TASK TO CARRY OUT:
The answer must be every line below that contains the string "Collapse".

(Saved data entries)
········
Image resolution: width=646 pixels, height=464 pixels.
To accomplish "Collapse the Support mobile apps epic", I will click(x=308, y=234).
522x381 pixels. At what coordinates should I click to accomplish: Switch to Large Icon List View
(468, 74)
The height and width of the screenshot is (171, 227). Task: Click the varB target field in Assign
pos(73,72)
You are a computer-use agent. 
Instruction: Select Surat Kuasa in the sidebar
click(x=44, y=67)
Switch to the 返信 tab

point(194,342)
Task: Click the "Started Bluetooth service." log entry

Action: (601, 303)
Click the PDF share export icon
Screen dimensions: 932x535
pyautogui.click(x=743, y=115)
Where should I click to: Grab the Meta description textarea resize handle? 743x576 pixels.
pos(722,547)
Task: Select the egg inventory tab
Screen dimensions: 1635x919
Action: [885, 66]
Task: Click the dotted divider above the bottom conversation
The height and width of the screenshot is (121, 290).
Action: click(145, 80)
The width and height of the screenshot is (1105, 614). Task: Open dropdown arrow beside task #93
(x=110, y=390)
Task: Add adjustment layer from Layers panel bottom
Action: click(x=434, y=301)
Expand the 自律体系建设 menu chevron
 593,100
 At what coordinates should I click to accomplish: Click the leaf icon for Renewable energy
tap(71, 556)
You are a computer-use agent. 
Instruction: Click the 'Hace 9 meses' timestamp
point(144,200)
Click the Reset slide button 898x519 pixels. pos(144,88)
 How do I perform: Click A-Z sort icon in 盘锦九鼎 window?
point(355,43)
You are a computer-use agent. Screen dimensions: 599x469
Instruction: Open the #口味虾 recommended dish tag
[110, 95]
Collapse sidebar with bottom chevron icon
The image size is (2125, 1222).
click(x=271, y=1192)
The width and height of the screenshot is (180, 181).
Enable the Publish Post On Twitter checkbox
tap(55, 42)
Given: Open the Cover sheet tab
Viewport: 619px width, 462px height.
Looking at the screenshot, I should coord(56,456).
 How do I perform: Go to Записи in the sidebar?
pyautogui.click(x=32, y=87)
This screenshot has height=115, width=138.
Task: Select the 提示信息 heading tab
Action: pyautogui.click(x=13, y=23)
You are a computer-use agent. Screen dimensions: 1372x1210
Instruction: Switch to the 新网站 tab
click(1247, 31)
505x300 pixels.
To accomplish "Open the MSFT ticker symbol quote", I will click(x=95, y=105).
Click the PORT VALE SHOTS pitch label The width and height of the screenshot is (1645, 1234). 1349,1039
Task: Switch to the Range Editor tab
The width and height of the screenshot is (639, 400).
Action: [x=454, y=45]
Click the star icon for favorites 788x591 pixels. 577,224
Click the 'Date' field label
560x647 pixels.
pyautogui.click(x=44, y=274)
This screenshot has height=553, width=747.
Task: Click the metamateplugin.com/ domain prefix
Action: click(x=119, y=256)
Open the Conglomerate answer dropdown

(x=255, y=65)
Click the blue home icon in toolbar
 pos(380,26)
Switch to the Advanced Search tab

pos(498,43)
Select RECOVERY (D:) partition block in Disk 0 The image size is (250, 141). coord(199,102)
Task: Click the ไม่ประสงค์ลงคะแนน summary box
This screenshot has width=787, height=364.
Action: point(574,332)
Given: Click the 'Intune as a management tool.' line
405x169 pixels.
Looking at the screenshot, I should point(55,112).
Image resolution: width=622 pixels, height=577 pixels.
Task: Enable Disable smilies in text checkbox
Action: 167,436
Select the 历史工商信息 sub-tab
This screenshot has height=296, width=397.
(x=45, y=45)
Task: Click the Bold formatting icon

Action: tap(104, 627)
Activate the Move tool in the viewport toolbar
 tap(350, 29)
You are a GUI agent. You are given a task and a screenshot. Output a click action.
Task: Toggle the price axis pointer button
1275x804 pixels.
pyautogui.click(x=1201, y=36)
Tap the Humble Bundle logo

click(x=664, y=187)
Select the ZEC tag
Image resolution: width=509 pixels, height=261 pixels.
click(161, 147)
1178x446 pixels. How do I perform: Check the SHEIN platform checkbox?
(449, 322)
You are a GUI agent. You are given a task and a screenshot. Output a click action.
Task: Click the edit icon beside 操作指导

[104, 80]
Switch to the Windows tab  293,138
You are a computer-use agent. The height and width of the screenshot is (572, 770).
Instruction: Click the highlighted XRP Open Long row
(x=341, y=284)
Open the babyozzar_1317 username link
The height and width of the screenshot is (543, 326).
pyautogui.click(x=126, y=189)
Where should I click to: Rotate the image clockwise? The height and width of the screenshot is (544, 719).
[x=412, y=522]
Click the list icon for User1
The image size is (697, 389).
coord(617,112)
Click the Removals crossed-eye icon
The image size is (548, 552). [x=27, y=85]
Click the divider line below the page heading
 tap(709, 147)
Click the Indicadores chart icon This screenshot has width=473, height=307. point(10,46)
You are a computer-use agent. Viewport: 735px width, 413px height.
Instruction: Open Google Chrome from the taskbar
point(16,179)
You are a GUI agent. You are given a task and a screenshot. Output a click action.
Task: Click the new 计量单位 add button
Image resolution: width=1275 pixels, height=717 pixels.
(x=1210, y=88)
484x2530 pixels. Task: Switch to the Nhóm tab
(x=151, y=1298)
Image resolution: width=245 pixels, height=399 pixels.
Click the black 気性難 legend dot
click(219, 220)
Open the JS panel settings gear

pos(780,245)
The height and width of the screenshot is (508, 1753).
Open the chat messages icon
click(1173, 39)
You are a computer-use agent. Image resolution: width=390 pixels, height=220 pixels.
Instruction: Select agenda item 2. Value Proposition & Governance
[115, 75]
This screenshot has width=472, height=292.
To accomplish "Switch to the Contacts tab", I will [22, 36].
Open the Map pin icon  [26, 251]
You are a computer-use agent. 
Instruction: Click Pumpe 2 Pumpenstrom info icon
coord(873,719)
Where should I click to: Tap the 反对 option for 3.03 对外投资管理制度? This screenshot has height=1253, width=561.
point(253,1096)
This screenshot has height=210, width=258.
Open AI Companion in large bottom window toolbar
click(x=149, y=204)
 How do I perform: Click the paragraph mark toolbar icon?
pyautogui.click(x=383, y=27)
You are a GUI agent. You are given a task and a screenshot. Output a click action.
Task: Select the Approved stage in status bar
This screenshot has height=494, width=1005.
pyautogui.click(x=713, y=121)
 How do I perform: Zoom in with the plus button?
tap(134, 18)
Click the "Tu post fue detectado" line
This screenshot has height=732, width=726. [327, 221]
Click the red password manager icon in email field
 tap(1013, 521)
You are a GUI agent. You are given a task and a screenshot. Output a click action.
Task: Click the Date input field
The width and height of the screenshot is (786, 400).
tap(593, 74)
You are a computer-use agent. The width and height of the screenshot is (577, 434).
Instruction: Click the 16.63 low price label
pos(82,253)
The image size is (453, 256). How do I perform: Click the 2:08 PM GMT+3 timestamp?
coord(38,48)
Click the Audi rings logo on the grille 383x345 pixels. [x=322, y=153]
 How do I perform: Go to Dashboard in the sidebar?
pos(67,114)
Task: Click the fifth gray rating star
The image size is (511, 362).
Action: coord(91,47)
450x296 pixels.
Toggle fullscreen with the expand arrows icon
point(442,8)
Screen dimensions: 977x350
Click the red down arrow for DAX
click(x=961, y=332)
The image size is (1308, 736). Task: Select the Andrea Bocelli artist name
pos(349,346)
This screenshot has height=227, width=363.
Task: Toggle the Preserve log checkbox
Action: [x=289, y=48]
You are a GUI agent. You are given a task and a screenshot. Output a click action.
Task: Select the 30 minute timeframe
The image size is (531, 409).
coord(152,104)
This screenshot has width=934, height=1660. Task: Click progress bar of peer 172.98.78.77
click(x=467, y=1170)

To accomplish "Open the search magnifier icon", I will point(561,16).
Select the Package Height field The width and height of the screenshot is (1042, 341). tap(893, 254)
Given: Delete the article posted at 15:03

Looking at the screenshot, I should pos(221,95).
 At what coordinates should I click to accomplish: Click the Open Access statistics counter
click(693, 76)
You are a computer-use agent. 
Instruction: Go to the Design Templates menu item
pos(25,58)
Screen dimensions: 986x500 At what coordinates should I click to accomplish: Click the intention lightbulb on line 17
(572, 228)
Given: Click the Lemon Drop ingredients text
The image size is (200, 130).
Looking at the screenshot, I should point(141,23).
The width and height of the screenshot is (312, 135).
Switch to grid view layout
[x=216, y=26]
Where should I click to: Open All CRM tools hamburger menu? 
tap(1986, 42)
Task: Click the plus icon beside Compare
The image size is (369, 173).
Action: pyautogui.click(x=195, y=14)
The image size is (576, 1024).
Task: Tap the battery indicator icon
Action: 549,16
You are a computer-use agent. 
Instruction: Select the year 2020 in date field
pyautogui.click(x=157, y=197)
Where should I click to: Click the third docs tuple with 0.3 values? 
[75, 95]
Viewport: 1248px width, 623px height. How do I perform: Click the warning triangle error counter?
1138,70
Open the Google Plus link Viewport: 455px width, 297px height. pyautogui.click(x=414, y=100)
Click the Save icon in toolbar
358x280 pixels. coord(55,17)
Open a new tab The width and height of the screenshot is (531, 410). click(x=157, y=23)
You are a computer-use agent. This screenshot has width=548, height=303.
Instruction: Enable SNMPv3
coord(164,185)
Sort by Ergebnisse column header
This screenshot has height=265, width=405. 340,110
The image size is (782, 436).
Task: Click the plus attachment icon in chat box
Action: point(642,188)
········
RESPONSE TO THE EXERCISE:
To accomplish "Collapse the Support mobile apps epic", I will click(x=308, y=234).
Collapse sidebar with bottom chevron icon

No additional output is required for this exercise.